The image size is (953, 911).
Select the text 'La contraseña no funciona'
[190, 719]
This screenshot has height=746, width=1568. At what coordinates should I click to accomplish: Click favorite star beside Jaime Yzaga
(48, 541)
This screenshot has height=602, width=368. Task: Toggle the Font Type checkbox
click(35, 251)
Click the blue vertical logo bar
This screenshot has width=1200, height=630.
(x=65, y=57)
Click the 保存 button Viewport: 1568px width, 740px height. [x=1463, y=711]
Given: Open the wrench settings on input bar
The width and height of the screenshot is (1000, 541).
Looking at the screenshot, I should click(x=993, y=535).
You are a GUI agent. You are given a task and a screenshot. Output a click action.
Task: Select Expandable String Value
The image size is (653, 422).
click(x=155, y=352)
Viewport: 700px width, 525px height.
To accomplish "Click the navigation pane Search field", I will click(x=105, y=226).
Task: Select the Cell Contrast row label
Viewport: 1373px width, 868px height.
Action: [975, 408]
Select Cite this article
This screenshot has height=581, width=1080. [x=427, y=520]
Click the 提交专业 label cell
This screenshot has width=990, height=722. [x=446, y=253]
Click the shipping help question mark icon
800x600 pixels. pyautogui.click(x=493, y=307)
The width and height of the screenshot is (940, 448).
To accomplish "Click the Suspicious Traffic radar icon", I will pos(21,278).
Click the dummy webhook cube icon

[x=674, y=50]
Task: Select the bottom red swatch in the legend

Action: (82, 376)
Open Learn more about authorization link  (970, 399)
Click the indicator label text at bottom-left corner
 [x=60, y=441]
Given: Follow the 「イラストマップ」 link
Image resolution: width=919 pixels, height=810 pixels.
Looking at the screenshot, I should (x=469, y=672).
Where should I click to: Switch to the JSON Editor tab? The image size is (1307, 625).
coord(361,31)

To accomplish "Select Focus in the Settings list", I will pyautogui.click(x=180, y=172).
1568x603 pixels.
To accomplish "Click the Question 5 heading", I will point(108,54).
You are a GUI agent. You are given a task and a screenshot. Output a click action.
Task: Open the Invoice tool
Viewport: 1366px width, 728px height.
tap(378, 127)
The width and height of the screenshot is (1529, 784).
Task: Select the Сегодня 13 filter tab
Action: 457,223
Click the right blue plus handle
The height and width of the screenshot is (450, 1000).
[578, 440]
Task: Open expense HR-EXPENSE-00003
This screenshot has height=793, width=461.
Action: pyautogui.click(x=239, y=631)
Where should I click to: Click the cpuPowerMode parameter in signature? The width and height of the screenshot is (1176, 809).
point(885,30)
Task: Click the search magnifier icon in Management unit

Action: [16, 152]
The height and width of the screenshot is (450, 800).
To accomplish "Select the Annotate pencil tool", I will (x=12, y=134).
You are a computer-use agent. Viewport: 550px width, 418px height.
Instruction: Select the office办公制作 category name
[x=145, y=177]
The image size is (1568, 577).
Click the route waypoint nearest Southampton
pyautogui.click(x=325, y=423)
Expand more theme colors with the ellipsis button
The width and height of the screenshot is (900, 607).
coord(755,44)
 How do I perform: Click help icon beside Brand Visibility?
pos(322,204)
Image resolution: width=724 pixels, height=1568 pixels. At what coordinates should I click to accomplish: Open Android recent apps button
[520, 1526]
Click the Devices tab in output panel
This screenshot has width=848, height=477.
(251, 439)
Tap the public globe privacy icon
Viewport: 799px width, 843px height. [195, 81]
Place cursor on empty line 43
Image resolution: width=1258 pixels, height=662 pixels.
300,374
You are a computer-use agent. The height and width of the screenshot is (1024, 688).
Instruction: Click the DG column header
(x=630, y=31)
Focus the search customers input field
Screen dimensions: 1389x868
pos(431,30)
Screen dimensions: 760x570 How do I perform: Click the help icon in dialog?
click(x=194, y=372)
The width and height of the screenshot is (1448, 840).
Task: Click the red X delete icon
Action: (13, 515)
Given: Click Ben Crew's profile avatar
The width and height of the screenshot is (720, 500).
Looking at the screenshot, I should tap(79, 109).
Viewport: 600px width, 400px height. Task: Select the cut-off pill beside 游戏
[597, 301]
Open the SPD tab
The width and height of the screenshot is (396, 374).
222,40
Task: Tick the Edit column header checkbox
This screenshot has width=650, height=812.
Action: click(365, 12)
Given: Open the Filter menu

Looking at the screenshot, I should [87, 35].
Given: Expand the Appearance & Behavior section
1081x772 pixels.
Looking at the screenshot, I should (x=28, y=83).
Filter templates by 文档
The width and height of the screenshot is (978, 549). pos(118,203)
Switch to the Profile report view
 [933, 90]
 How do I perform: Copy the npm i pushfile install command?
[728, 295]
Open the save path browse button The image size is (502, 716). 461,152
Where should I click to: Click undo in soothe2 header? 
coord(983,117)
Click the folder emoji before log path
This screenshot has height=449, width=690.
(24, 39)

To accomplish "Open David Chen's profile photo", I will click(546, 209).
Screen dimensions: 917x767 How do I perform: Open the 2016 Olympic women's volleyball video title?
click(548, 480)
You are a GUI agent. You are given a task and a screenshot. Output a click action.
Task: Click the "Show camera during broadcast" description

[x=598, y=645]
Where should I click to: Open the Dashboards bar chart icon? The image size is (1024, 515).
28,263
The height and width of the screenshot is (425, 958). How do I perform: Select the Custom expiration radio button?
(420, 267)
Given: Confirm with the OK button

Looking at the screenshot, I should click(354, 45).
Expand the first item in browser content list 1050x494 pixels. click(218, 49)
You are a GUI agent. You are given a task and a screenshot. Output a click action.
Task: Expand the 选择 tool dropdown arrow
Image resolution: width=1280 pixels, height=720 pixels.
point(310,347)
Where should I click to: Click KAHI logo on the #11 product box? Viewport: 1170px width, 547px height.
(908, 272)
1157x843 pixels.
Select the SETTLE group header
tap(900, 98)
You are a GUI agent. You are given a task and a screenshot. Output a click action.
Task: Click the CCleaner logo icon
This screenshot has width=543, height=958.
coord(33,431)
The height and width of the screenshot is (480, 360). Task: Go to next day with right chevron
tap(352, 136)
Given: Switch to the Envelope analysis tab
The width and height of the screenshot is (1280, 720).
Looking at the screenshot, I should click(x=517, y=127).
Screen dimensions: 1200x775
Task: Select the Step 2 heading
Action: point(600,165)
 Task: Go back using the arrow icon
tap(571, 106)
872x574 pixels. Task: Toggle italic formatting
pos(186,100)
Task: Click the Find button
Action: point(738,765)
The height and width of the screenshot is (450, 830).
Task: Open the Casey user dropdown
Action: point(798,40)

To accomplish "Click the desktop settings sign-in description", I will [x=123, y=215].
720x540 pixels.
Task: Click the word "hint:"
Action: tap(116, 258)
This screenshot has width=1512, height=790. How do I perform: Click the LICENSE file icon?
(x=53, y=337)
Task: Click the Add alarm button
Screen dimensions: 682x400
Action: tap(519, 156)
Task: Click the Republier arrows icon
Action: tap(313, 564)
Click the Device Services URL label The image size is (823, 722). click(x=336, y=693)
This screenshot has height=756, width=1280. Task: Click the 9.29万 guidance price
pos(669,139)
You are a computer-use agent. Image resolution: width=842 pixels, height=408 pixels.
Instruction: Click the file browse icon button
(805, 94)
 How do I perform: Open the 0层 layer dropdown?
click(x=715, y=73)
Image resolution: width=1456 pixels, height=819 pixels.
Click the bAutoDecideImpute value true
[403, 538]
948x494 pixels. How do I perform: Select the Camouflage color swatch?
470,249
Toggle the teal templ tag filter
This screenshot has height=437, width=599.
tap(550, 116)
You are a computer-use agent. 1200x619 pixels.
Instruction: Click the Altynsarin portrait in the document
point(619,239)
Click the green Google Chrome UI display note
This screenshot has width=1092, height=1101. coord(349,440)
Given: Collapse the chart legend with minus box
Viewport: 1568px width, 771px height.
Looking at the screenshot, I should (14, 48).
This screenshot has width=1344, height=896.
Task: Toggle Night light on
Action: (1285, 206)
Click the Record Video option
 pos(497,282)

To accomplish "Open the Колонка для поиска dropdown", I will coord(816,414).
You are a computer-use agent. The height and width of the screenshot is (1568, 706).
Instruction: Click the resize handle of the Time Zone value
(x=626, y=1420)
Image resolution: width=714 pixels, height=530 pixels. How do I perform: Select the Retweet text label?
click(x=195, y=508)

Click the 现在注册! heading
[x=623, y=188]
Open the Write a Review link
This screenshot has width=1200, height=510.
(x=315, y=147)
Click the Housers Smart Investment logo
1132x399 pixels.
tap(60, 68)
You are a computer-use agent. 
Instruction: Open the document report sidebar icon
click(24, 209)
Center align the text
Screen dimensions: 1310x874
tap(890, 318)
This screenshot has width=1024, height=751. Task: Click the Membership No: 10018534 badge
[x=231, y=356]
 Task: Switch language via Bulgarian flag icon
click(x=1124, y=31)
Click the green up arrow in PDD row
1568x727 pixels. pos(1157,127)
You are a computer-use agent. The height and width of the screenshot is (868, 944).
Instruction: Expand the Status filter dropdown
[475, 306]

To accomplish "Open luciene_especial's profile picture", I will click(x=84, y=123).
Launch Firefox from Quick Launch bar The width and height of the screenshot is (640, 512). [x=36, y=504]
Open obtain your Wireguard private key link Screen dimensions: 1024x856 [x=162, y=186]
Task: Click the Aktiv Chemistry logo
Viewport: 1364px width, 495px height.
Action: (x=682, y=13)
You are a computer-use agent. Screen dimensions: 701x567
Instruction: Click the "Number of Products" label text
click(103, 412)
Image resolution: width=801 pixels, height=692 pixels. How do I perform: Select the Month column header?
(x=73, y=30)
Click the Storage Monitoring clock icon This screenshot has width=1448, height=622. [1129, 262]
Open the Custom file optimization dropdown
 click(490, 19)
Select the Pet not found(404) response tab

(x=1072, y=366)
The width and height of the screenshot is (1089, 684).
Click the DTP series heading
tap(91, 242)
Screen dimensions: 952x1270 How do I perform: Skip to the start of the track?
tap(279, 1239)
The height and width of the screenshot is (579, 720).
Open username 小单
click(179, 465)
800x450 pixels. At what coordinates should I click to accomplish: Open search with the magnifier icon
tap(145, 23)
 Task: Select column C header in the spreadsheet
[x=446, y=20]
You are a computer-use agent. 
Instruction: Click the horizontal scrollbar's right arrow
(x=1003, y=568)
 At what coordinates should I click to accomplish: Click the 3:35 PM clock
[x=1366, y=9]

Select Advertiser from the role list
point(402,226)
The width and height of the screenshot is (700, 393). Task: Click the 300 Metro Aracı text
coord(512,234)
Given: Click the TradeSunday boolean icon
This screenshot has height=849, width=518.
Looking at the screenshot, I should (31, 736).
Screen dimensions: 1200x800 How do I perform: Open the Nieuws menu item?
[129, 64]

++++++++

Each line of the material that contains "computer" is to be counted, and only the total stated.

9